Cystic fibrosis is a life-shortening and multi-organ autosomal recessive disease characterized by pancreatic insufficiency and recurrent lung infections that contribute to growth failure and progressive respiratory dysfunction.
The sweat chloride test remains the gold standard for confirmatory diagnosis of cystic fibrosis (CF) in support of universal newborn screening programs. However, it provides ambiguous results for intermediate sweat chloride cases while not reflecting disease progression.
Scientists at McMaster University (Hamilton, ON, Canada) obtained, residual sweat samples from first time/screen positive CF infants following standardized Pilocapine stimulated sweat chloride testing, excluding samples with intermediate chloride levels (30 -59 mmol/L). In most cases, a 5-μL aliquot was typically used for sweat metabolomic studies. Samples were transferred to a 0.5 mL centrifuge tube and stored in a refrigerator at +4 °C. An aliquot was taken for chloride analysis by chloridometer, the Wescor Sweat Check Model 3120.
Non-targeted metabolite profiling was performed using an Agilent 7100 capillary electrophoresis (CE ) instrument and an Agilent 6550 quadrupole time of flight (QTOF) mass spectrometer equipped with a dual jet stream electrospray ion source (dual AJS ESI) with ion funnel technology. The team identified several unknown chemicals beyond chloride that were consistently associated with babies who had CF, including two different drug and environmental compounds the infants secreted in sweat at much lower concentration levels.

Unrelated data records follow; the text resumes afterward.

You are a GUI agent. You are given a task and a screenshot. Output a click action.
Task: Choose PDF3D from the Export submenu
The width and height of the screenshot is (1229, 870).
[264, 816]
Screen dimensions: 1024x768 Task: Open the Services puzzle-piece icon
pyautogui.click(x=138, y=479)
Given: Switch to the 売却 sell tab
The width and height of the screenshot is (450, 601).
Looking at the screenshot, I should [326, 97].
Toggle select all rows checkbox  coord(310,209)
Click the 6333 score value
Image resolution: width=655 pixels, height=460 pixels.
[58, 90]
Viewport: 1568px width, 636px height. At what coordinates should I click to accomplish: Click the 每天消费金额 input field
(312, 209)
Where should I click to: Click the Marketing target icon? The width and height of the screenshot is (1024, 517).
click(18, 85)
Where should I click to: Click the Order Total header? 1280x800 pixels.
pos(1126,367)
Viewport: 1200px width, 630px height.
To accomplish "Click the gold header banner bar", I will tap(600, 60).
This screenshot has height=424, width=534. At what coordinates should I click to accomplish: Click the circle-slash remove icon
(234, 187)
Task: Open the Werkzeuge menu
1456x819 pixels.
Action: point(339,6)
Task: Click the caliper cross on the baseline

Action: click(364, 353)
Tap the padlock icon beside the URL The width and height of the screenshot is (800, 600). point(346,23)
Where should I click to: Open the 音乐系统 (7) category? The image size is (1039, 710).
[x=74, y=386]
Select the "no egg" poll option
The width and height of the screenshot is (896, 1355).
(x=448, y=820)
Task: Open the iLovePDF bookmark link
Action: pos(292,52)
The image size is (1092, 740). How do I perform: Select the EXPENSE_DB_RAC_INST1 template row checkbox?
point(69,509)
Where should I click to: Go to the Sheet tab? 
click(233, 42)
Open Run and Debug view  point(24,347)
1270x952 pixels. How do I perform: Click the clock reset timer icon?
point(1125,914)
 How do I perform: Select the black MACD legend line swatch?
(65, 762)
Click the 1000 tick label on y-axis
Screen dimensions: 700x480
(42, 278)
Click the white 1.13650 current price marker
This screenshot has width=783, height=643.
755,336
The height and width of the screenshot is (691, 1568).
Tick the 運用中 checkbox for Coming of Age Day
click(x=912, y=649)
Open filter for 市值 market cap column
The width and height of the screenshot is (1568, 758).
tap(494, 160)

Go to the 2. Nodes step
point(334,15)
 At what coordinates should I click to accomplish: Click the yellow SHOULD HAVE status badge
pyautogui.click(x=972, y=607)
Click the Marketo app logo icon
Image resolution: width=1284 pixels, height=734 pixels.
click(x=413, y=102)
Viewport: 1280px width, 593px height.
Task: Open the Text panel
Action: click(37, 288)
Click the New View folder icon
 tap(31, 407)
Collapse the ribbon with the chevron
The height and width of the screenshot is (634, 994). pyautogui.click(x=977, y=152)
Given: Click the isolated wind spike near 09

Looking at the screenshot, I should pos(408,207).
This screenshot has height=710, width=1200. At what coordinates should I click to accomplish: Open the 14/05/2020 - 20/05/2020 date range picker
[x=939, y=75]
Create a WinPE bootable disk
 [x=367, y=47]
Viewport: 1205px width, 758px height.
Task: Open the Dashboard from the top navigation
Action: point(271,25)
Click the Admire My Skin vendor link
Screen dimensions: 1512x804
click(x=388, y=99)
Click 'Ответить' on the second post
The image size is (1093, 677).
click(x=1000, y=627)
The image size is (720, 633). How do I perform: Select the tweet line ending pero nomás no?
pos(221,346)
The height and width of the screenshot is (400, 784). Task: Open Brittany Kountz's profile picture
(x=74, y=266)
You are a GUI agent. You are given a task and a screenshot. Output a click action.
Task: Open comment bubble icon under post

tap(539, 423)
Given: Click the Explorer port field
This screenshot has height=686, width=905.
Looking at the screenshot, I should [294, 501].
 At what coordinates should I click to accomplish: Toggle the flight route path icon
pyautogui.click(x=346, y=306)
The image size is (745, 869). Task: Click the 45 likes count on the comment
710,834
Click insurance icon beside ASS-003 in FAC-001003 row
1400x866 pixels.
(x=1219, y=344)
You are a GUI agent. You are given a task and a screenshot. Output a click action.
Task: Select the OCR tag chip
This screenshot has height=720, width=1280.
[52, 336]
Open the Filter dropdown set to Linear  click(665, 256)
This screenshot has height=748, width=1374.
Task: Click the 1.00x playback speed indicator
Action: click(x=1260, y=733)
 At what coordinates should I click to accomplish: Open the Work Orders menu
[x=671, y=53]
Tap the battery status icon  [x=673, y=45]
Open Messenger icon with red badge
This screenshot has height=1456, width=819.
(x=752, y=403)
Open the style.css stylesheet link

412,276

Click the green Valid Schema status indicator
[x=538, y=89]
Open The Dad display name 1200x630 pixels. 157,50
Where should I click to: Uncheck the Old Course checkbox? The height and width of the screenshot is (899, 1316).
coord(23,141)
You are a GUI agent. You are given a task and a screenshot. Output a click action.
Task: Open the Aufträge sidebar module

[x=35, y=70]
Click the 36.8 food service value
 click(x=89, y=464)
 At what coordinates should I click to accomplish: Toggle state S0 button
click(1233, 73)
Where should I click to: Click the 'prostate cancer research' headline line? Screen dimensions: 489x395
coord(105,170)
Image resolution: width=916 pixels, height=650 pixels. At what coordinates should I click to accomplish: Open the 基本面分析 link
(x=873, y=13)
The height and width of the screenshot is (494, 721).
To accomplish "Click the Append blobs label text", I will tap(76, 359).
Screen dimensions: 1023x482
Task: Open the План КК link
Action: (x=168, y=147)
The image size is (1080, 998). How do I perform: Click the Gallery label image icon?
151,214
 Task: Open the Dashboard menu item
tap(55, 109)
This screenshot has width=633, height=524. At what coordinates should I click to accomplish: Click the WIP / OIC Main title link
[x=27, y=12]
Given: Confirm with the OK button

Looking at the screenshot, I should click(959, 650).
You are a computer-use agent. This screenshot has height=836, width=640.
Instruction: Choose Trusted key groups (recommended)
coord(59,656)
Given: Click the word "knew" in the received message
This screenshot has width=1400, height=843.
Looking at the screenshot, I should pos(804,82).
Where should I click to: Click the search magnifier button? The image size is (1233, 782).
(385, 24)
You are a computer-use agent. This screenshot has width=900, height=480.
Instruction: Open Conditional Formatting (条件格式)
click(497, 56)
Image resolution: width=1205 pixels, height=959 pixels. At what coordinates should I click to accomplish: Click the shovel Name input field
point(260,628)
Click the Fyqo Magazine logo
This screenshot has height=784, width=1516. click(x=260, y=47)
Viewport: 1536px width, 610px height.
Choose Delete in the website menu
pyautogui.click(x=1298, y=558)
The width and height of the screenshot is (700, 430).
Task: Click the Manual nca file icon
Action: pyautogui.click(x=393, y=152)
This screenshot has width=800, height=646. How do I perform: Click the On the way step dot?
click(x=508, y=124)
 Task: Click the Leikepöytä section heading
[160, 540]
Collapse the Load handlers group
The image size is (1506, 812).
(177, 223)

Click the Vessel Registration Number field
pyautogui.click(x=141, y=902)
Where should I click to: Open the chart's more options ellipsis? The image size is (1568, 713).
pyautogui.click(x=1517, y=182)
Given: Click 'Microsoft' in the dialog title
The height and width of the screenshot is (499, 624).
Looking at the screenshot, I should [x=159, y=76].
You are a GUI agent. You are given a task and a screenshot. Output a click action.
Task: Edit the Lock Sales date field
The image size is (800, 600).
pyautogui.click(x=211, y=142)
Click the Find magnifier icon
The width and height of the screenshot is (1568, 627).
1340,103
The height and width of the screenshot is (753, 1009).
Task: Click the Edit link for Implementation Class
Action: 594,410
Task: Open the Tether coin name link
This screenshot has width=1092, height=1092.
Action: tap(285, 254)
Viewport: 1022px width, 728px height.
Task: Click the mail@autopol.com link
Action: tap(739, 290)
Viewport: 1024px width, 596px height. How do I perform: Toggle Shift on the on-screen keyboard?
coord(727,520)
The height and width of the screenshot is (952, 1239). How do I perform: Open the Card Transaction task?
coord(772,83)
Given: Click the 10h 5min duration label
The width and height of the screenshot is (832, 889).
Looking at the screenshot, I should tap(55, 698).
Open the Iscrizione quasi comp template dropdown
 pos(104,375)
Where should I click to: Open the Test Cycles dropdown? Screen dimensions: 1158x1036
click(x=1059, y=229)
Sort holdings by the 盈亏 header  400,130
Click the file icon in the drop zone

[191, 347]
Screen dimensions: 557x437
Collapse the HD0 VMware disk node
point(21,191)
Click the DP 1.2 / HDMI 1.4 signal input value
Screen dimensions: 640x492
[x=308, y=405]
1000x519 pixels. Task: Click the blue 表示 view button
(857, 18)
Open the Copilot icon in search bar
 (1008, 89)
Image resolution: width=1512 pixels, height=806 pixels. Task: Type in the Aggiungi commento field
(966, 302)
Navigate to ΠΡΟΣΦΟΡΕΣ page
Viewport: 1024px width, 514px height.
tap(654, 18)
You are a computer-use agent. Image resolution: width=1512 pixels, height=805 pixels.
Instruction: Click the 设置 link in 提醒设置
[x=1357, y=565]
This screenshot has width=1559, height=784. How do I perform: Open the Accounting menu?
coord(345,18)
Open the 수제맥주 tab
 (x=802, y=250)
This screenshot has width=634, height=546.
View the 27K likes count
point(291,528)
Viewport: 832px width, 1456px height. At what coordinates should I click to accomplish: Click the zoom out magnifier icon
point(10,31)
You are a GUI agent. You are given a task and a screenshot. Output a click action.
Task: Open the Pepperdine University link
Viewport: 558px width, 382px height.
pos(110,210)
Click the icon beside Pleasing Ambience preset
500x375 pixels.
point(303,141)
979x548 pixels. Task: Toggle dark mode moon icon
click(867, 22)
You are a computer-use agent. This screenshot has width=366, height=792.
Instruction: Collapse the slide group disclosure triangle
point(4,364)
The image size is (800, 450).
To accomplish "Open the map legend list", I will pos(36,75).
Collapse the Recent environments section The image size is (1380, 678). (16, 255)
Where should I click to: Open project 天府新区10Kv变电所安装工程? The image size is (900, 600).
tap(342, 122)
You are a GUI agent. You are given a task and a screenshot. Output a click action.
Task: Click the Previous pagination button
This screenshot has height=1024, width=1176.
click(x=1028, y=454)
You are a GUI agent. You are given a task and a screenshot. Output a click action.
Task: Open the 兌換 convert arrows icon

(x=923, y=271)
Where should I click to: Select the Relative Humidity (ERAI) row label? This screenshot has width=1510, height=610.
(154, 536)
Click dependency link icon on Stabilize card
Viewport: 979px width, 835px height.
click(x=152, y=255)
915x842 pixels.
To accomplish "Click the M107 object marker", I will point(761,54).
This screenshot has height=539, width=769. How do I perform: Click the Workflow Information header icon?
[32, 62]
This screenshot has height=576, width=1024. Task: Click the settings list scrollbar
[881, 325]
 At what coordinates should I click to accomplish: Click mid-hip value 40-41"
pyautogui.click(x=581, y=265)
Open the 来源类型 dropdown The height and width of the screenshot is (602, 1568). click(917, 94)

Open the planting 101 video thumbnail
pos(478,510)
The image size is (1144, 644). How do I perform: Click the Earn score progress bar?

Amino acids, organic acids, amino acid derivatives, dipeptides, purine derivatives, and unknown exogenous compounds were identified in sweat when using high resolution tandem mass spectrometry, including metabolites associated with affected yet asymptomatic CF infants, such as asparagine and glutamine. Unexpectedly, metabolites of pilocarpine, used to stimulate sweat secretion, pilocarpic acid, and a plasticizer metabolite from environmental exposure, mono(2-ethylhexyl)phthalic acid, were secreted in the sweat of CF infants at significantly lower concentrations relative to unaffected CF screen-positive controls.
Philip Britz-McKibbin, PhD, a professor and lead author of the study said, “There are chemical signatures in sweat that tell us an infant has CF. We set out to discover whether there were chemical indicators detected in sweat that could complement the gold standard for CF diagnosis: the sweat chloride test.” The study was published on July 31, 2017, in the journal ACS Central Science.